We're all honest here aren't we? So we would return the extra cash back to the insurance company.


----------



## garydyke1 (Mar 9, 2011)

LM Linea 1 group please . I don't ask for much.


----------



## 4085 (Nov 23, 2012)

Walter, you make an excellent point but that takes us down a different route and set of ethics! In fantasy land, you can do anything you like!


----------



## glevum (Apr 4, 2013)

Fatboyslim.......brilliant.....The Fracino Spitfire....what a name.....who wants a cherub when you can have a spitfire or hurricane.


----------



## Southpaw (Feb 26, 2012)

garydyke1 said:


> LM Linea 1 group please . I don't ask for much.

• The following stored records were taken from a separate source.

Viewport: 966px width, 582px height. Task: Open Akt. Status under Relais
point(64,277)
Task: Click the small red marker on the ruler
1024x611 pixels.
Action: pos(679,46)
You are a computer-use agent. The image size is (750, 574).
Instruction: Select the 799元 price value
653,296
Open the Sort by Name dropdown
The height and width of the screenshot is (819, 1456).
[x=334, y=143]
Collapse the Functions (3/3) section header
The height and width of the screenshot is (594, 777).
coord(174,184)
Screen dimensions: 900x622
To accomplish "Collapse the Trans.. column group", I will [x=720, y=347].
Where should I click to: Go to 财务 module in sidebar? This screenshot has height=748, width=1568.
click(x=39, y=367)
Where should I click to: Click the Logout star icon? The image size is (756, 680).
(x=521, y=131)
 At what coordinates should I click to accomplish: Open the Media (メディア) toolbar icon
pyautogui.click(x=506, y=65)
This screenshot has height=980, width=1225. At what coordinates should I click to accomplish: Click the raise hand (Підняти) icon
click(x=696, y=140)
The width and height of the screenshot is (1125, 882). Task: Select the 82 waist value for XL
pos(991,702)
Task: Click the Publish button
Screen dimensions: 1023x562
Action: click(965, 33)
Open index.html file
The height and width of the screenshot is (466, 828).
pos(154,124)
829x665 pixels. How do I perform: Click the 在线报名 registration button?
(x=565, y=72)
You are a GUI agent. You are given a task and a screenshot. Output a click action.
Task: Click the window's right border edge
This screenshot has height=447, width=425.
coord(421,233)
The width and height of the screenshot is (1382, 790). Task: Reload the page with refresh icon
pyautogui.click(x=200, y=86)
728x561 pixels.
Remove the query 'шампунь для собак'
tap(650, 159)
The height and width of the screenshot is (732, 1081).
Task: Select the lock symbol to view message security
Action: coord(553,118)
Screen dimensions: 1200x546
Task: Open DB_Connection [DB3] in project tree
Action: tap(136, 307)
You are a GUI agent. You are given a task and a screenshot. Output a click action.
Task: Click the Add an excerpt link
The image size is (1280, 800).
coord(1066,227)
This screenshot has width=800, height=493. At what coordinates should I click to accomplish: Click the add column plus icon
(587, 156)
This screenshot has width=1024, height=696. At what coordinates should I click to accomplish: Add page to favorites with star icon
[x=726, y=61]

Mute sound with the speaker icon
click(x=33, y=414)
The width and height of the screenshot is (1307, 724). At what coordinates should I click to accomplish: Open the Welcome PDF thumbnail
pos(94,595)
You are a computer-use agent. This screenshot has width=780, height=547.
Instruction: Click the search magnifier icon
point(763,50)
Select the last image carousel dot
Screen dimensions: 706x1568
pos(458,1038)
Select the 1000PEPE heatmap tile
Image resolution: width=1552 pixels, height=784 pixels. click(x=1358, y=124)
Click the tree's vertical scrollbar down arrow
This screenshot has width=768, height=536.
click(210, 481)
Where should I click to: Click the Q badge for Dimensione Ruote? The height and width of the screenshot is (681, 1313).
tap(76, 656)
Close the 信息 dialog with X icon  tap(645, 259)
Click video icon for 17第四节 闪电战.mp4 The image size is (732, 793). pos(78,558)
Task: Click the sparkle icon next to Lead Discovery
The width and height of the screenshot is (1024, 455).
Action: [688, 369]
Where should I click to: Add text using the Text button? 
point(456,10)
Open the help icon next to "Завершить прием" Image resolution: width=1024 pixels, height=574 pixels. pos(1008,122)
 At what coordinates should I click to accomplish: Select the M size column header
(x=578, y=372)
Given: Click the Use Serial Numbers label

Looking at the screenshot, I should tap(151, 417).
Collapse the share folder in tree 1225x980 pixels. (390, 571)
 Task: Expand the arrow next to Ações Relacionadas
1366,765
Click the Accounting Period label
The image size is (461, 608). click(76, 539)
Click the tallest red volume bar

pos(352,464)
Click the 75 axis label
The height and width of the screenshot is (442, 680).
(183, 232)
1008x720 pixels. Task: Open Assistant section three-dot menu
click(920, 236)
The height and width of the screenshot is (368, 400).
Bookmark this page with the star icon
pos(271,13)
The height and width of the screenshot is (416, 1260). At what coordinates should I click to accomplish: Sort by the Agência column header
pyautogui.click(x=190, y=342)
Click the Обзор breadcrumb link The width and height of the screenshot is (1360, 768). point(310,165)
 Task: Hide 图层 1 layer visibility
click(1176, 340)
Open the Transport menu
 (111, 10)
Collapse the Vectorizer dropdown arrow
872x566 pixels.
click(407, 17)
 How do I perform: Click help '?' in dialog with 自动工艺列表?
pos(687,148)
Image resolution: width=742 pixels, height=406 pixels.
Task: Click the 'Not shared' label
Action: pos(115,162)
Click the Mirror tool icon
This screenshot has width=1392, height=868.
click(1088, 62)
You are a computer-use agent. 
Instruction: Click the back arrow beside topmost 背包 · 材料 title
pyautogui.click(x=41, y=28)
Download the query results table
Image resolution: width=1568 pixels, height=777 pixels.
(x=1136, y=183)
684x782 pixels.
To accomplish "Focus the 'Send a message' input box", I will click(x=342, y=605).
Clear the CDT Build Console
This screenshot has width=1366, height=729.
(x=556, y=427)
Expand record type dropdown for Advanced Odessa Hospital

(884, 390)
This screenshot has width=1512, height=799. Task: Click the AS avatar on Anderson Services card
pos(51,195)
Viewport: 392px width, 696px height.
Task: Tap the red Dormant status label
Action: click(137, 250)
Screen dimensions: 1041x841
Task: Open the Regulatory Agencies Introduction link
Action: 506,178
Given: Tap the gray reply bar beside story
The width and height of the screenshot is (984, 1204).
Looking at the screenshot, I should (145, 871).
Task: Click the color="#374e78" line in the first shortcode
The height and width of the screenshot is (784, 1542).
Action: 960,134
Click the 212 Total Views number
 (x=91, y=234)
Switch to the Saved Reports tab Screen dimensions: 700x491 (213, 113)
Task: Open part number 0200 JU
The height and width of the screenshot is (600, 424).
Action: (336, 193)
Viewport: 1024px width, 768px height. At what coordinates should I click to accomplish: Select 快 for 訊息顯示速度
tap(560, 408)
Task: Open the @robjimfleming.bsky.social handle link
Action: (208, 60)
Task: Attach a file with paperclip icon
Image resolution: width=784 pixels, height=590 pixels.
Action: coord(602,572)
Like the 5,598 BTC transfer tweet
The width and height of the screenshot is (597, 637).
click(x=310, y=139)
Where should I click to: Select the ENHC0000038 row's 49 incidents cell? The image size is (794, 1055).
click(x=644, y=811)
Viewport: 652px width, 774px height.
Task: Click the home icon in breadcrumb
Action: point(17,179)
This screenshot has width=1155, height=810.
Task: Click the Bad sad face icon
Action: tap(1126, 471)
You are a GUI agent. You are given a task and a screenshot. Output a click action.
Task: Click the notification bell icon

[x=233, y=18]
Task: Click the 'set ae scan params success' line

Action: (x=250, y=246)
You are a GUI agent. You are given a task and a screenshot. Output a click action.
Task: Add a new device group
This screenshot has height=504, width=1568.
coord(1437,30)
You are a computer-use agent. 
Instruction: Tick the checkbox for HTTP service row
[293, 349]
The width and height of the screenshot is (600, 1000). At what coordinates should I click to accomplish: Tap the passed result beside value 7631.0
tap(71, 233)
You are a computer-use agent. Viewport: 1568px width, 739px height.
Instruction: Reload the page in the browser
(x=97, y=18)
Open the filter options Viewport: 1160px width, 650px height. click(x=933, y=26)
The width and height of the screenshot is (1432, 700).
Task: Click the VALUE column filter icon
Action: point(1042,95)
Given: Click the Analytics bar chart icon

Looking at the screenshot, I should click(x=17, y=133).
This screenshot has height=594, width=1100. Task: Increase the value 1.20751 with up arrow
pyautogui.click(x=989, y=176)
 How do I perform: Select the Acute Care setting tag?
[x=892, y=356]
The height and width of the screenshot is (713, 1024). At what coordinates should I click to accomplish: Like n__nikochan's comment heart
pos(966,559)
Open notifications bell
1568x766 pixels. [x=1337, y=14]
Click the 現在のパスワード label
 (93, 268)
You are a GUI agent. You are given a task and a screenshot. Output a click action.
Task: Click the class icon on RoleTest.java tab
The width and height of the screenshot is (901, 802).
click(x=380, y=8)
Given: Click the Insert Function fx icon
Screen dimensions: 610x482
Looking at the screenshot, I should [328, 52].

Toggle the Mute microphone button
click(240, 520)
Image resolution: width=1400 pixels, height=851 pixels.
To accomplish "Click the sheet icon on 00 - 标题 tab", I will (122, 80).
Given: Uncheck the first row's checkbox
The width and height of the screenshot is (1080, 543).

That is one cool looking machine







I didn't know they did a single group version. I never liked the look of the gs3 but this could be my new dream machine


----------



## 4085 (Nov 23, 2012)

I agree, except I would go a stage further and drop the fracino as well. It is a bit of a dated business model now, pretending to be a British built italian coffee machine! How about something more British?

Suggestions.......?


----------



## Southpaw (Feb 26, 2012)

Back to cherub alternatives Elektra micro casa?


----------



## Big Tony (Dec 18, 2012)

Whatever you choose, I want to come and work in your office







I'm still stuck with a bunch of people who think that Nescafé gold blend is the bomb


----------



## The Systemic Kid (Nov 23, 2012)

dfk41 said:


> I agree, except I would go a stage further and drop the fracino as well. It is a bit of a dated business model now, pretending to be a British built italian coffee machine! How about something more British?
> 
> Suggestions.......?


I have this image/nightmare of a generic espresso machine being dreamt up and manufactured by British Leyland in the God awful days of the 1970s - something very unsophisticated and branded under BL's umbrella marques. The machine would overheat, be unreliable, leak, be hopelessly behind the competition and over-priced. The upmarket Vanden Plas model would have lots of chrome and wood panelling and be called 'the Blenheim' and aimed at the huntin' and shootin' fraternity. Then we would have something from the Riley or Wolsely stable - not quite so upmarket. Their offering would have innovative bakelite knobs and come in a two tone paint job and appeal to the golfing brigade - and called, appropriately, 'the Wentworth'. Finally, there would be the offering from Morris/Austin stable aimed at the mass market. This model would be clothed in beige vinyl which would begin to peel the moment you got it home. It would be called the Morrris Ital having been styled by Pinninfarina in Italy but still looking hideously out of date having been based on a pre-war Morris Minor. Innovative features of the Morris Ital would be the ergonomic quartic oversize wheels controlling the steam and hot water taps. The pressure stat gauge wouldn't work or be wired up in reverse. The Morris Ital would be aimed at the thrusting dynamic buyer as typified by the commercial traveller.


----------



## 4085 (Nov 23, 2012)

Takes me back in time Patrick! The youth of today will wonder what you are going on about of course! Similarly, when I tell the old one that Roddy llewellyn has a job at British Leylands Paint Shop, touching up old Princess's, they will scratch their heads!


----------



## The Systemic Kid (Nov 23, 2012)

dfk41 said:


> Takes me back in time Patrick! The youth of today will wonder what you are going on about of course! Similarly, when I tell the old one that Roddy llewellyn has a job at British Leylands Paint Shop, touching up old Princess's, they will scratch their heads!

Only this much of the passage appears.